> [O que fazer]:
1. Reproduza a passagem do texto sobre o Novo Ensino Médio entre "No dia seguinte, depois" e "fácil de entender.", inclusive.
2. Responda sim ou não a cada afirmação, conforme o texto sobre o Novo Ensino Médio, e cite literalmente as palavras do texto que decidem: (a) A reforma do ensino médio foi instituída pela lei 13.415/2017. (b) O Ministério da Educação confirmou a notícia no mesmo momento em que ela começou a circular. (c) Os estados são responsáveis pela oferta de ensino médio.

> [Trecho do documento]:
═══
A disputa pela revogação ou revisão do Novo Ensino Médio vai muito além de um debate técnico sobre quantas e quais disciplinas os estudantes secundaristas deverão cursar. Envolve também uma disputa de contornos políticos em torno dos rumos da educação no país. Mas é decisiva também para o destino de 7,9 milhões de jovens – e isso não é pouca coisa.
O último episódio relacionado ao assunto ajuda a entender por quê: na segunda (3/4), circulou a notícia, dada pelo próprio ministro da Educação, Camilo Santana, sobre a intenção de suspender a portaria 521, que define o calendário das etapas de implementação do Novo Ensino Médio, o que inclui a adequação do Exame Nacional do Ensino Médio (Enem) em 2024 ao novo formato do secundário.
Sem confirmação do Ministério da Educação, a notícia ganhou a mídia e circulou no ritmo dos compartilhamentos de mensagem no WhatsApp, gerando atropelo e equívocos de interpretação: não foram poucos os que chegaram a comemorar a revogação do Novo Ensino Médio.
No dia seguinte, depois de uma sequência de reuniões inclusive com o presidente Lula e muitas dúvidas sobre o que realmente iria acontecer, Camilo Santana confirmou a suspensão da portaria.
Mas por que a suspensão do calendário não significa a suspensão da implementação do Novo Ensino Médio? Realmente, não é muito fácil de entender.
Um primeiro ponto é que a reforma do ensino médio foi instituída por uma lei (13.415/2017), que foi incorporada à Lei de Diretrizes e Bases da Educação Nacional (LDB). E uma portaria não pode se sobrepor a uma lei; então, mesmo com a suspensão do calendário de implementação, o Novo Ensino Médio continua em pleno funcionamento nas escolas.
O que muda, eventualmente, é que os estados (responsáveis pela oferta de ensino médio), não precisam concluir a implementação do Novo Ensino Médio nas três séries em 2024, como previa a portaria. Mas o processo está avançado em boa parte do país e, como o ano letivo já começou, os gestores não têm como, simplesmente, mudar o currículo.
═══
> [Registros fornecidos]:
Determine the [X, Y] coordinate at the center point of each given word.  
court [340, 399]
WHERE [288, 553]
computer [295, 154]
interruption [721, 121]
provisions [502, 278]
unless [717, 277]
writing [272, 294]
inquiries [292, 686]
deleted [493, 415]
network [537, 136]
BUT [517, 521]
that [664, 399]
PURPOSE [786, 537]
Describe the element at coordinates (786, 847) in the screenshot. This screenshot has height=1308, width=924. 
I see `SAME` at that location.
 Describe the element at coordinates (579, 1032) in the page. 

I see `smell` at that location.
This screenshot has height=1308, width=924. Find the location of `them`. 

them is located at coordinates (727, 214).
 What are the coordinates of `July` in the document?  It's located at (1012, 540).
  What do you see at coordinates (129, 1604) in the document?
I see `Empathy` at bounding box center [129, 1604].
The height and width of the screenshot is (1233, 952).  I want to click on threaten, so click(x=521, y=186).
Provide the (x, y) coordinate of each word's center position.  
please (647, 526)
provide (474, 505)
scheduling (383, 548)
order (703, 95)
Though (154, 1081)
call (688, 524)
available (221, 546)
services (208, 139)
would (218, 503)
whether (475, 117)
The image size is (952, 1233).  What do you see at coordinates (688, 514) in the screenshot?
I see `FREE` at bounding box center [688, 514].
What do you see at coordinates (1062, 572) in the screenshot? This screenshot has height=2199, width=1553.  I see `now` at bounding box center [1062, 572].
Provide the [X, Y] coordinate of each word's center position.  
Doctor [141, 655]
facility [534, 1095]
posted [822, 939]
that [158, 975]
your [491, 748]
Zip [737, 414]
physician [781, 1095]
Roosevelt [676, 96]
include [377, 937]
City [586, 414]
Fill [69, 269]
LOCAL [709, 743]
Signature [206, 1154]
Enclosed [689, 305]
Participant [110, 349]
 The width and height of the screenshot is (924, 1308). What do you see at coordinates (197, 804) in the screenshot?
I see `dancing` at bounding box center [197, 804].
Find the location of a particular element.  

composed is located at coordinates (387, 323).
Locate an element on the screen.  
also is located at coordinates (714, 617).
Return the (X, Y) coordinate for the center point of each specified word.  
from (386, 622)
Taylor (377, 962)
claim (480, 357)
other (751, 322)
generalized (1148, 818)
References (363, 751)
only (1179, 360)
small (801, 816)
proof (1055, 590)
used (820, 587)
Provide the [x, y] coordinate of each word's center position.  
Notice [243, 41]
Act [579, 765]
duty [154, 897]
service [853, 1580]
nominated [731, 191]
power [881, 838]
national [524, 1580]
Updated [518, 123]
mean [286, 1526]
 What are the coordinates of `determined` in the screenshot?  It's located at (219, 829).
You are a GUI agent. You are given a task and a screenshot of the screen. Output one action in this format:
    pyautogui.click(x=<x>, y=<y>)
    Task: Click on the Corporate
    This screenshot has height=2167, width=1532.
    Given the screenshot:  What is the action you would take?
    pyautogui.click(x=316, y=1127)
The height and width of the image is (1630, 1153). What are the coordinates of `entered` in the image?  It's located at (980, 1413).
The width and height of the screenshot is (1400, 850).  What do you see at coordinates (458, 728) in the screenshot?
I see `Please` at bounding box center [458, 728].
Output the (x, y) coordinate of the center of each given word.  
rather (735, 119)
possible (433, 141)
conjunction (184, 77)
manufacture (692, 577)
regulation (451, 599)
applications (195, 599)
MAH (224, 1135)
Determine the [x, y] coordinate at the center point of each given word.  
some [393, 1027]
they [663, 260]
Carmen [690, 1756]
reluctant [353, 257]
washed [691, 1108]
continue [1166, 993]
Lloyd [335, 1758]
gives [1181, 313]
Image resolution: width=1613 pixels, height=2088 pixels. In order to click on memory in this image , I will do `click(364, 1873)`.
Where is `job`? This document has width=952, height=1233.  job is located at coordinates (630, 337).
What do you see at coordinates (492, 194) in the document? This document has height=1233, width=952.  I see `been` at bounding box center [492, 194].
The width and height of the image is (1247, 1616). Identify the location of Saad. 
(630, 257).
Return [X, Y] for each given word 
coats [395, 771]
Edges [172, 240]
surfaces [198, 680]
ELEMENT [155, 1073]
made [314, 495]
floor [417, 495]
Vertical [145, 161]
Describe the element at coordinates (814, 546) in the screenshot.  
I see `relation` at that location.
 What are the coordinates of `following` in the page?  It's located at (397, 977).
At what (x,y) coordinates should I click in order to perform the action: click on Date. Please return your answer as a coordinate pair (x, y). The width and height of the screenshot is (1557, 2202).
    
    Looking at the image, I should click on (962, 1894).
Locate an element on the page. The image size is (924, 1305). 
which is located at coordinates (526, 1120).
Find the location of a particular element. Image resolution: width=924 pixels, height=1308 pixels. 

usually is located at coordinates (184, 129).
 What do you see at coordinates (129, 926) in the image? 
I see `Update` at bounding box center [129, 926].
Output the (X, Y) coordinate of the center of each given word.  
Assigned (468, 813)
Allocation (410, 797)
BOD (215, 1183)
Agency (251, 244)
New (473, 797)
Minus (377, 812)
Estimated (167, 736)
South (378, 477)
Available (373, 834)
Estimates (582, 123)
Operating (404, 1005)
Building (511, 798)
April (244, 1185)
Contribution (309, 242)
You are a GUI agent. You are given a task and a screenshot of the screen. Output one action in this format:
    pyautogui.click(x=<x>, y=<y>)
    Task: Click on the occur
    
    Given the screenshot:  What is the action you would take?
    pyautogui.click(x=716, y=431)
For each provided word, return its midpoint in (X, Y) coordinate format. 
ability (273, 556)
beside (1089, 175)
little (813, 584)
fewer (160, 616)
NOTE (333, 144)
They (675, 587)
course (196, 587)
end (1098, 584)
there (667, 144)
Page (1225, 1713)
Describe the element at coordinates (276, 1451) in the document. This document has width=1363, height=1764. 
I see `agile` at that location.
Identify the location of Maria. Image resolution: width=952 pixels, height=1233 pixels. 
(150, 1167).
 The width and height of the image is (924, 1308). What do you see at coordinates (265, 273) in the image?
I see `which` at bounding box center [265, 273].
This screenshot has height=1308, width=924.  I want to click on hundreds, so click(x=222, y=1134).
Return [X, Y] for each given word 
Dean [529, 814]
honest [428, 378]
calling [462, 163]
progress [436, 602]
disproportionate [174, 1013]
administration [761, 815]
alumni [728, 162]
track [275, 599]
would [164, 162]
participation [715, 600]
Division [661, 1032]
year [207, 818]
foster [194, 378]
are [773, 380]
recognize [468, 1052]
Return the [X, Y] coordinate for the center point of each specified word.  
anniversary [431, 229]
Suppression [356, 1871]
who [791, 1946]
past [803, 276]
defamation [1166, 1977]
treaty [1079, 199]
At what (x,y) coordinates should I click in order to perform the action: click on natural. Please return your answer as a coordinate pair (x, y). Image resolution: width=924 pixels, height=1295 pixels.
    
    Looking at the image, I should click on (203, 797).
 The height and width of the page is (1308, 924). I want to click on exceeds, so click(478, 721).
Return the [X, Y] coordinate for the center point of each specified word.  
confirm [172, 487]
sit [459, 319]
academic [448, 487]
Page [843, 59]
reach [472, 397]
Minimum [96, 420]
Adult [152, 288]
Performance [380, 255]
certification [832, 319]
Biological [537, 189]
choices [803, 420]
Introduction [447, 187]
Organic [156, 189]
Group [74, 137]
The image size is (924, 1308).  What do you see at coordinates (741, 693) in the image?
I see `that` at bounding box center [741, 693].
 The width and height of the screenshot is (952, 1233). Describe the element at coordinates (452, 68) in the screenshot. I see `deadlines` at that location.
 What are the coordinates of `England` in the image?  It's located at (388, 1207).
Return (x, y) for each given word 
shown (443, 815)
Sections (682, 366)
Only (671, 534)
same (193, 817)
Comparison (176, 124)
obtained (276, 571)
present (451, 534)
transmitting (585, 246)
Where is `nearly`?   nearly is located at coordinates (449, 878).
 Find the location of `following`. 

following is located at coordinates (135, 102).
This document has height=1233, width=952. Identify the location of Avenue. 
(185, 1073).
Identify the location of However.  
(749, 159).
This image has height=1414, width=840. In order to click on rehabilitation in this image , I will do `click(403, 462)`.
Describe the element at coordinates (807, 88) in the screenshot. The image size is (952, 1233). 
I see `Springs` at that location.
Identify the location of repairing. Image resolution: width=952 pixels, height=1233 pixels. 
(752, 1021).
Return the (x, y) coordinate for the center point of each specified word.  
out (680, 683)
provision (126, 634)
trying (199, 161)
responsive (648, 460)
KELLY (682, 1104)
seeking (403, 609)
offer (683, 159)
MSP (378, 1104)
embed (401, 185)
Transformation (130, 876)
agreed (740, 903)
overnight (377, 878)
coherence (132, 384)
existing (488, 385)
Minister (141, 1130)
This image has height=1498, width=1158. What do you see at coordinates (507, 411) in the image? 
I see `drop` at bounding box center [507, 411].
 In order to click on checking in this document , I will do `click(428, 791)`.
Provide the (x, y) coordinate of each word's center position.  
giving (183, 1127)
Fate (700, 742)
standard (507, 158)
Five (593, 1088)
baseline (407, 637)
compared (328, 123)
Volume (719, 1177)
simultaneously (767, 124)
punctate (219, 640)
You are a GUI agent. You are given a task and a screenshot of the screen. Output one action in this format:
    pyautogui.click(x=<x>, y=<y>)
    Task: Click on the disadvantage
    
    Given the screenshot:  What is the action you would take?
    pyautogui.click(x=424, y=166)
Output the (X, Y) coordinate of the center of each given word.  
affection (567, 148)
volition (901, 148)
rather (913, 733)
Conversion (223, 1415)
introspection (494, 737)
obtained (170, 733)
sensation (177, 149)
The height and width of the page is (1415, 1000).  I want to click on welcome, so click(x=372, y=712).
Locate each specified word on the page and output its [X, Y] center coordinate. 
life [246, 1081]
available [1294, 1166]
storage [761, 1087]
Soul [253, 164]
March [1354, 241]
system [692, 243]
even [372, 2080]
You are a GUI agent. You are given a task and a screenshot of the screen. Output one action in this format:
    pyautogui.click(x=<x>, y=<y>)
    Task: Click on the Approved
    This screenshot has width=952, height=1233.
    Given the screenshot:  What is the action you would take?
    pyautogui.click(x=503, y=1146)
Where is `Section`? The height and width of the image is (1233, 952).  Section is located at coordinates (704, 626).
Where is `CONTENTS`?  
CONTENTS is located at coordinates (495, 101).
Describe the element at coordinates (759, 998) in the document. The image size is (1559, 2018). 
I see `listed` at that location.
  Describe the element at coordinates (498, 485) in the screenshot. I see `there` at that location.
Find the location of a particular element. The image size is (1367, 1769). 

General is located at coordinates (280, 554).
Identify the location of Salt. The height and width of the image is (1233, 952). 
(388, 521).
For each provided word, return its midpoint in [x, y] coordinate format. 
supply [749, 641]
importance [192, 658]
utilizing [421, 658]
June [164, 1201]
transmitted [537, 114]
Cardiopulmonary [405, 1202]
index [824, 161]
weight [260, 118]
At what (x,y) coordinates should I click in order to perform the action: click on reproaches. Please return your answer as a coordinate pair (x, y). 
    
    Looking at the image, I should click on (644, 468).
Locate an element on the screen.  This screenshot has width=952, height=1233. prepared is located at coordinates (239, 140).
═══
> [Resultados]:
1.
No dia seguinte, depois de uma sequência de reuniões inclusive com o presidente Lula e muitas dúvidas sobre o que realmente iria acontecer, Camilo Santana confirmou a suspensão da portaria.
Mas por que a suspensão do calendário não significa a suspensão da implementação do Novo Ensino Médio? Realmente, não é muito fácil de entender.

2.
(a) Sim: "a reforma do ensino médio foi instituída por uma lei (13.415/2017)".
(b) Não: "Sem confirmação do Ministério da Educação, a notícia ganhou a mídia".
(c) Sim: "os estados (responsáveis pela oferta de ensino médio)".